Canada’s youth aged 15 to 24 noticed a powerful enhance in employment, with 31,000 extra jobs added, a 1.1% enhance. In keeping with Statistics Canada, the youth employment charge additionally rose by 0.6 share factors to 54.5% in January, the primary enhance since April 2024.
The sectors main job progress final month included manufacturing (+33,000 jobs), skilled, scientific and technical providers (+22,000 jobs), development (+19,000 jobs), and lodging and meals providers (+15,000 jobs).
Commerce struggle considerations overshadow robust job progress
Whereas the rise in employment is important, economists warning that the potential menace of a commerce struggle casts a shadow over the optimistic information.
“If we weren’t all absorbed with the potential of a commerce struggle, we’d be speaking in regards to the comeback within the Canadian home economic system in current months,” writes BMO economist Douglas Porter.
In its launch, Statistics Canada highlighted that the manufacturing sector, which added 33,000 jobs this month, represents 8.9% of complete employment within the nation.
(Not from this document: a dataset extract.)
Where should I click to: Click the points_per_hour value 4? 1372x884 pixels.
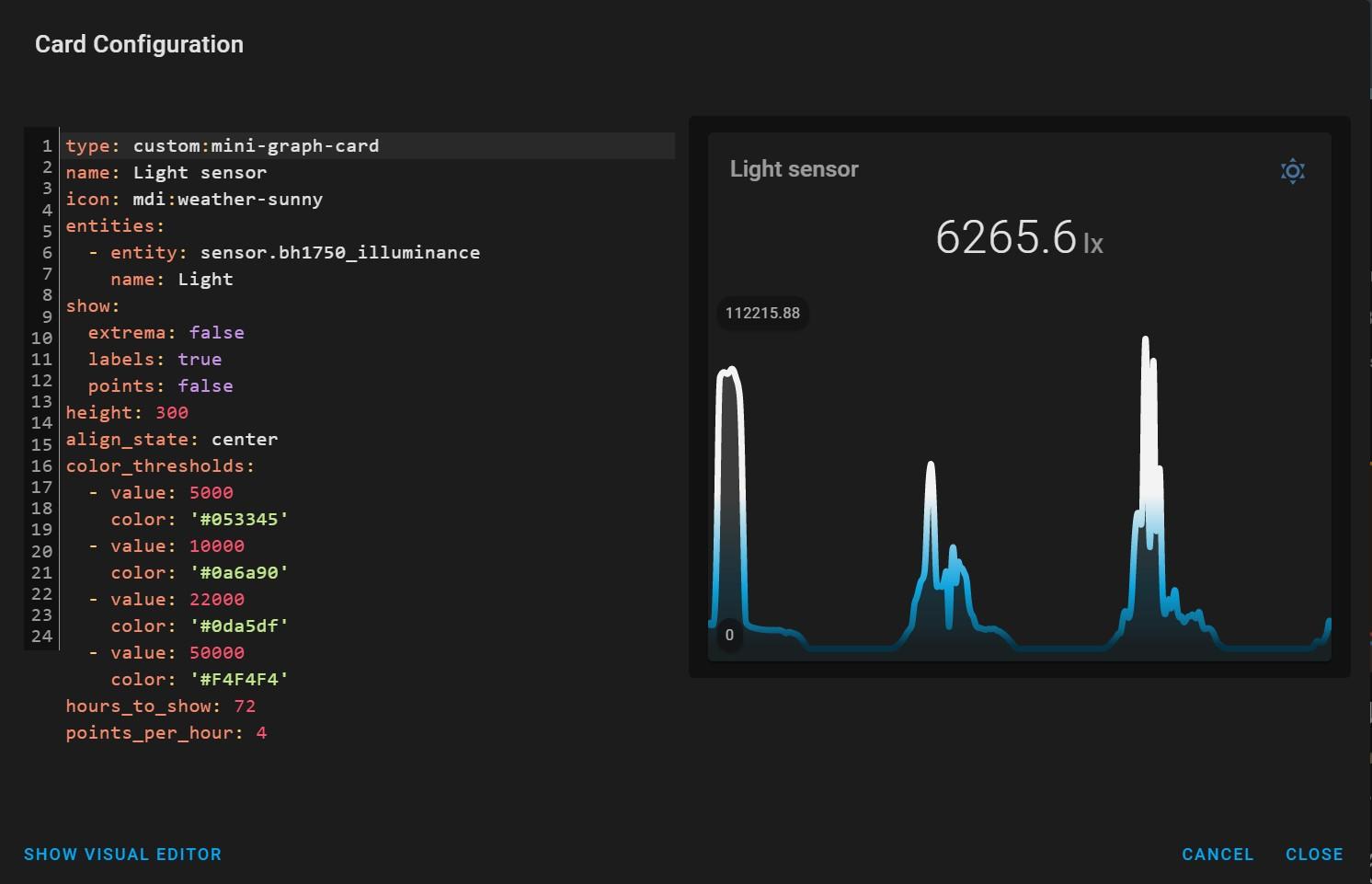[x=261, y=732]
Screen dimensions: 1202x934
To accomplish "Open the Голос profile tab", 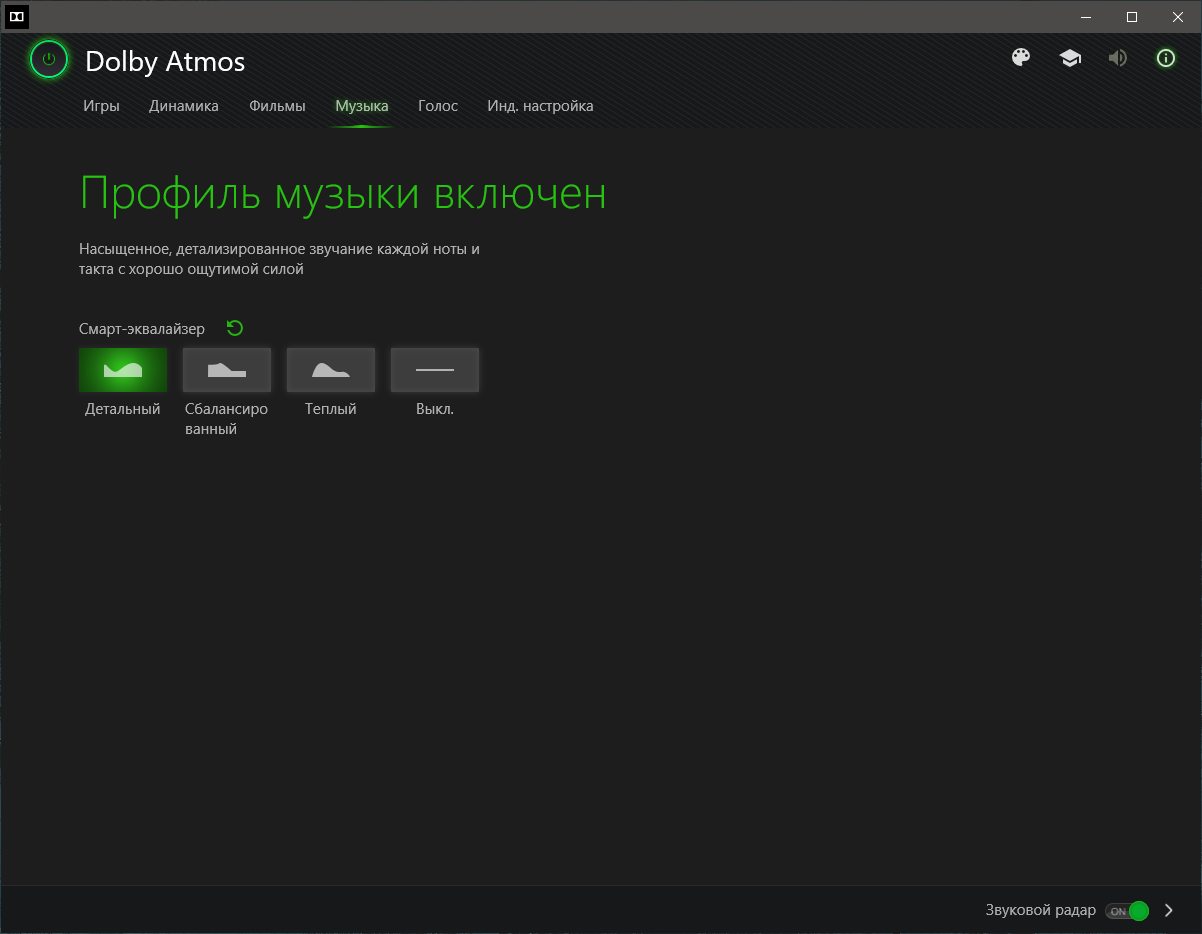I will pos(438,106).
This makes it “notably vulnerable to adjustments in tariffs and international demand,” the company famous.
Statistics Canada additionally famous that roughly 641,000 manufacturing jobs, or 39.4% of the sector, rely on U.S. demand for exports from Canada.
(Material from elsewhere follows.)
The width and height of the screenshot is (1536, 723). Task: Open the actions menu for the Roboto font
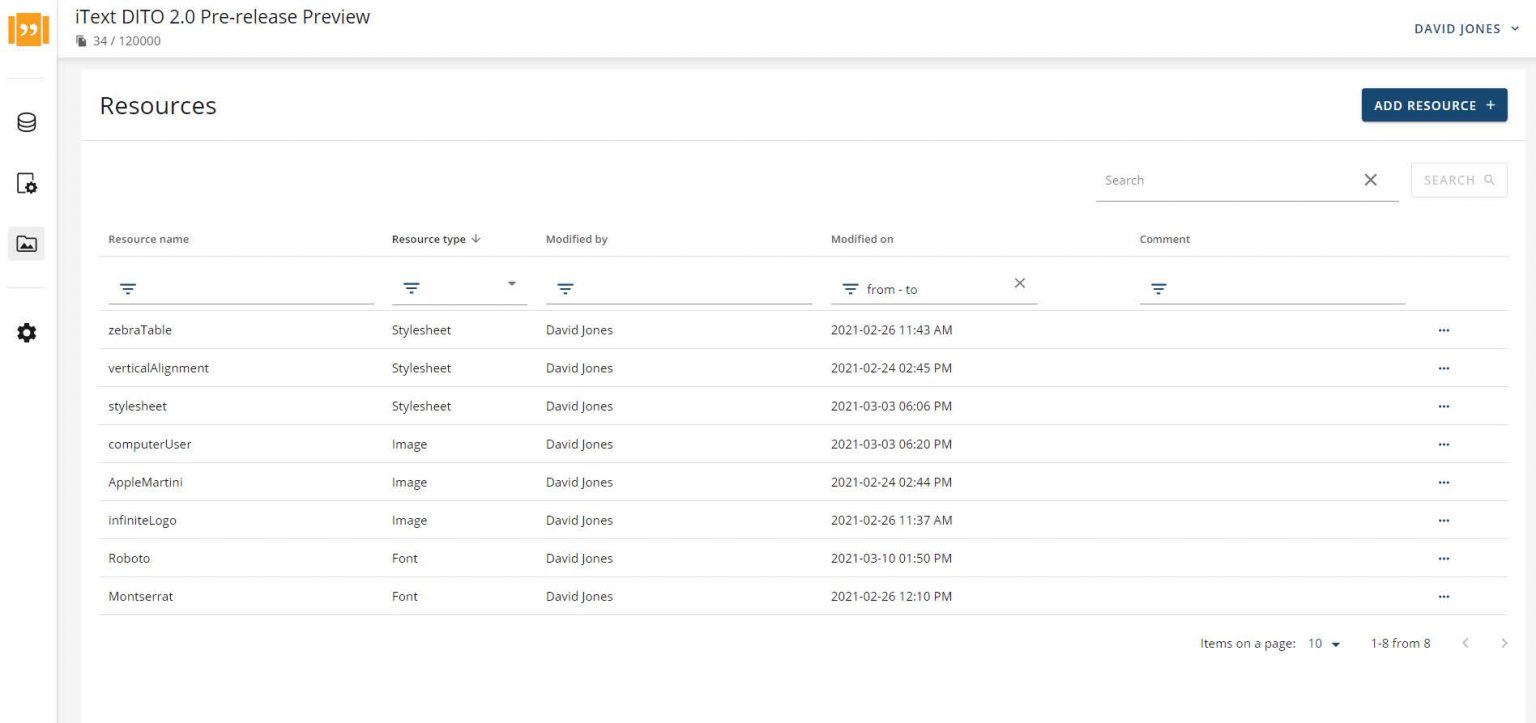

Commerce dangers hold charge cuts alive
TD‘s Preston notes that Financial institution of Canada rates of interest are actually low sufficient that they’re not a drag on the economic system.
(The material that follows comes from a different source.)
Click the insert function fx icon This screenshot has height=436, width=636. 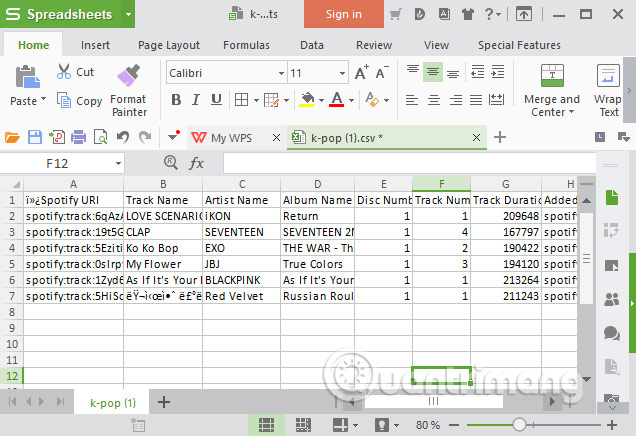[x=196, y=163]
“Now it’s over to Canadian governments to do what they will to enhance the competitiveness of the economic system within the face of the tariff menace,” she wrote.
BMO’s Porter echoes the priority. “Alas, we nonetheless must take care of the lingering uncertainty on the commerce entrance, which casts a cloud over these sunny jobs figures,” he wrote. “For the Financial institution of Canada, there may be little right here crying out for additional near-term charge reduction, however the clear and current commerce dangers will hold rate-cut hopes alive.”
Job numbers south of the border within the U.S. additionally noticed a rise, although barely beneath expectations. Whole non-farm payroll employment rose by 143,000 in January, just below the anticipated 170,000 new jobs.
Because of this, the U.S. unemployment charge edged all the way down to 4.0%, its lowest stage in eight months.
TD Economics’ Thomas Feltmate sees the most recent numbers as signalling that “hiring momentum was even stronger than beforehand anticipated on the finish of final 12 months,” averaging 204k jobs per-month within the fourth quarter.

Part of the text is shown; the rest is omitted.